Concretely, owners who want to keep the subsidy portion had to repay up to $40,000 by Thursday or request refinancing from the financial institution that granted them the loan, otherwise the majority of them will see the amount to repay increase from $40,000 to $60,000.
According to the CFIB, 22% of the 180,000 Quebec SMEs having taken out the loan are having difficulty repaying.
The CFIB also estimates that due to heavy debt, some 45,000 businesses are at risk of going out of business.
“We won’t see a bunch of SMEs close on January 19, but we could see waves of closures in the weeks that follow,” says Jasmin Guénette, vice-president of national affairs at the CFIB. The government wants to turn the page, but it risks turning the page too quickly.”
According to Mr. Guénette, the vast majority of businesses are well-intentioned and have made efforts to repay the loan. However, many factors prevented them from getting their heads above water.

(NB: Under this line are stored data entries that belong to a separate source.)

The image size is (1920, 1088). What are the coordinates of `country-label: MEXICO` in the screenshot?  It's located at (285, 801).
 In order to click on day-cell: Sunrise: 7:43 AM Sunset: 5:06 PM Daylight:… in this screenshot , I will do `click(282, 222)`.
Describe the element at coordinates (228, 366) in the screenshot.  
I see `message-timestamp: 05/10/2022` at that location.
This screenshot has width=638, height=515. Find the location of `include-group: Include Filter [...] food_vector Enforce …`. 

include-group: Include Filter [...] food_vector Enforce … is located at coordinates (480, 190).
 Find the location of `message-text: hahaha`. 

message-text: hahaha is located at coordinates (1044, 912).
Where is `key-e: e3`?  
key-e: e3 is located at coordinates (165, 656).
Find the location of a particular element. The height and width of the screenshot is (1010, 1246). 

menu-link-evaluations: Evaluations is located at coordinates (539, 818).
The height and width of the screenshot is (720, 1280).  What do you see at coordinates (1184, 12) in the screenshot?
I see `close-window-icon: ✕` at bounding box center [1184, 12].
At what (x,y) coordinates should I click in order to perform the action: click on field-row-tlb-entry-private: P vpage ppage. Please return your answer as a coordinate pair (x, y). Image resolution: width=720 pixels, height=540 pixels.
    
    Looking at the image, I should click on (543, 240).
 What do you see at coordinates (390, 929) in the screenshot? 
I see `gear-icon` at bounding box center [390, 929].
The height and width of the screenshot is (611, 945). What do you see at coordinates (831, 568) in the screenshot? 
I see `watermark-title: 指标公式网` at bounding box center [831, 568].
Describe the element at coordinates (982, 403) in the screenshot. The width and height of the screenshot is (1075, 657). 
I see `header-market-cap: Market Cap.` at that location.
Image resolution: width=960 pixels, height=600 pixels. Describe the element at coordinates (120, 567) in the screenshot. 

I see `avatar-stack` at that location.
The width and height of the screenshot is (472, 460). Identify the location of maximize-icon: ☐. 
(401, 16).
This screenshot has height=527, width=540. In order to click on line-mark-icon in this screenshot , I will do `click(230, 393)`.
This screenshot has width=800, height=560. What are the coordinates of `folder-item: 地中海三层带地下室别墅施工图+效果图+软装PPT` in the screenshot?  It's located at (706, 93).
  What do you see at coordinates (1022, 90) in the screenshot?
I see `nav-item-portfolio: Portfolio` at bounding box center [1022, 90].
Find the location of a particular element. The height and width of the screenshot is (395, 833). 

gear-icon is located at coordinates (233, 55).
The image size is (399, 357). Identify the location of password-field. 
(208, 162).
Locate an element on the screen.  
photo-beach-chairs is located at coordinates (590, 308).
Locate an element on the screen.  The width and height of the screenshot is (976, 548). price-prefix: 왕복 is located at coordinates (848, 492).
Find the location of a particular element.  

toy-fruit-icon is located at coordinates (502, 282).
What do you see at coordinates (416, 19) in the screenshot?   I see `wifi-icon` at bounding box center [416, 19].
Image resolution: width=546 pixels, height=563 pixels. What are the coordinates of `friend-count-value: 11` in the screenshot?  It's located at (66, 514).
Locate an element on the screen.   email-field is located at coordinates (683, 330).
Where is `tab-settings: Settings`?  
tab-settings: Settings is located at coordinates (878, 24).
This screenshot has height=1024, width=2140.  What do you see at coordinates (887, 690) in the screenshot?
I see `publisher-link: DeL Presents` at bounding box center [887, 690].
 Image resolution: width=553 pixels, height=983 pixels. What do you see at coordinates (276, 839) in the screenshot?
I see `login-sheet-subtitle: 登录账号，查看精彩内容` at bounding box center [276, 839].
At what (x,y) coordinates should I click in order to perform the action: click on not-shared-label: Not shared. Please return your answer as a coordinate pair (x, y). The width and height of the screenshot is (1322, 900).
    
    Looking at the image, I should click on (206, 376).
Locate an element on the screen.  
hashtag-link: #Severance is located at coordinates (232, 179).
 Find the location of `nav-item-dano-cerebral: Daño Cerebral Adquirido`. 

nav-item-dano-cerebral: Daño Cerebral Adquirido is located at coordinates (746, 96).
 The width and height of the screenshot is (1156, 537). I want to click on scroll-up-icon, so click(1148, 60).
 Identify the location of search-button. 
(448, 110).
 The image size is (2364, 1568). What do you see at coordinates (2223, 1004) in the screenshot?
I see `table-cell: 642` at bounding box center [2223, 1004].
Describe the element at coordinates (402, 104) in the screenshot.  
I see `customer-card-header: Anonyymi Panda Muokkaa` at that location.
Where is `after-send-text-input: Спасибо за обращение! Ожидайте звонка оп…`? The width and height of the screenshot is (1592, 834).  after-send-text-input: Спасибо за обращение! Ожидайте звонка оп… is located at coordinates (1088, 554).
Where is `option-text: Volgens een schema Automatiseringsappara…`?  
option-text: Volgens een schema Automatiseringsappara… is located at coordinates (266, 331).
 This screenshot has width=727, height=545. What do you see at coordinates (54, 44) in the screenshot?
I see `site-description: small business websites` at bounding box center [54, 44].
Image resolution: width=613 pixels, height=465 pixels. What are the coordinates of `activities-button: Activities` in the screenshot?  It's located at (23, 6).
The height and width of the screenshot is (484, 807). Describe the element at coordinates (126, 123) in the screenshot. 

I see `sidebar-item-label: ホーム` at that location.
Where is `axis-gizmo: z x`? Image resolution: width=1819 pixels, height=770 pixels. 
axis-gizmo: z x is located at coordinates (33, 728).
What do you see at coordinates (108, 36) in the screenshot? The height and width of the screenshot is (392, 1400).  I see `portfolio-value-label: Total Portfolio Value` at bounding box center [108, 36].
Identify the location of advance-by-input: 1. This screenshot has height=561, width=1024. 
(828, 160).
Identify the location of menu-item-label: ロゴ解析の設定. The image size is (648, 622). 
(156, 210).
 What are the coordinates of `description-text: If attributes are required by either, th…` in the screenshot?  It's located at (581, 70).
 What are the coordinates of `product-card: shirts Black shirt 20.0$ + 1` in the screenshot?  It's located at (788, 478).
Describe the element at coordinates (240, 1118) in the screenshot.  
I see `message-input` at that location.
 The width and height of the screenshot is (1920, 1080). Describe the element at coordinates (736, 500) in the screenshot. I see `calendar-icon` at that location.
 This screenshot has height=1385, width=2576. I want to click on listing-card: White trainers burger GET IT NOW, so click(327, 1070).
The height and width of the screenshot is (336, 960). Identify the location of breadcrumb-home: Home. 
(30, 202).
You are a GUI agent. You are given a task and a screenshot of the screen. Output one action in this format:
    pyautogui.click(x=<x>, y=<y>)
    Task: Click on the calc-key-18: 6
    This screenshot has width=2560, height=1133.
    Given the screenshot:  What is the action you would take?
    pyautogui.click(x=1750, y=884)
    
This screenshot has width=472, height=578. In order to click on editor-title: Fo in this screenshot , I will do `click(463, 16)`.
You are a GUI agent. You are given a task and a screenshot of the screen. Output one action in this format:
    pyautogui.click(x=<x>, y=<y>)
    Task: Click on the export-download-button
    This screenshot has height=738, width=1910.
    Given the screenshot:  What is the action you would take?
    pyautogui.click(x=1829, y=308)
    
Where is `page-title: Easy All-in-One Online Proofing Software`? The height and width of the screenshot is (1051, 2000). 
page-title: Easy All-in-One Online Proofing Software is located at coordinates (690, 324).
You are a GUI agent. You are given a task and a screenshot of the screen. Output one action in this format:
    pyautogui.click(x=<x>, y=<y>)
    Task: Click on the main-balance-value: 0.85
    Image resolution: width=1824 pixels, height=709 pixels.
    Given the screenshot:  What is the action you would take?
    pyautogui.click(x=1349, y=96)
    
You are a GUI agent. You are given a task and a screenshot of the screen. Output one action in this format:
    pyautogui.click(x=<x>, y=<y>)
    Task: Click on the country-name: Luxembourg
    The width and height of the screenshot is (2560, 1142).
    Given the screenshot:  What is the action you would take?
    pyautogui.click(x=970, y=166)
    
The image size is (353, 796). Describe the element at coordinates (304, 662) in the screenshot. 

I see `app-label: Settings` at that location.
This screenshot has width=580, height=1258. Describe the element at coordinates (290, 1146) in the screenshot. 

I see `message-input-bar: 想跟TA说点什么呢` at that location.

“The level of sales has not returned to normal in several sectors such as catering,” he explains. There is also the increase in the cost of materials, everything costs more. Borrowing costs have increased, operating costs have skyrocketed and taxes are on the rise. Companies are already heavily in debt and now they have to repay a loan that they really had no choice in taking out to pay the rent or electricity.”
A “catastrophic” exit
Although he believes that the program was very well thought out from the start, Pierre Harvey, business development advisor for companies, thinks that the release of the program was botched.
“The government had a very good reflex in creating this program in an emergency situation, but the exit from the program is completely catastrophic and is anything but helpful for the majority of SMEs. It’s a shame, because the release of the program will make people angry.”
Mr. Harvey emphasizes that the government should have followed up more closely with businesses.
“From the moment we postponed the reimbursement, I think we should have taken the financial statements of each of the companies,” he says. Of course among the companies that had the loan, some made money by placing it and others should not have had it because it only delayed the inevitable. But for the majority, it was useful and necessary.”
“I believe that the government could have, without costing billions of dollars, required businesses to repay at the rate of $1,000 per month for 40 months,” summarizes the expert. It would have been the most effective and least damaging way for SMEs.”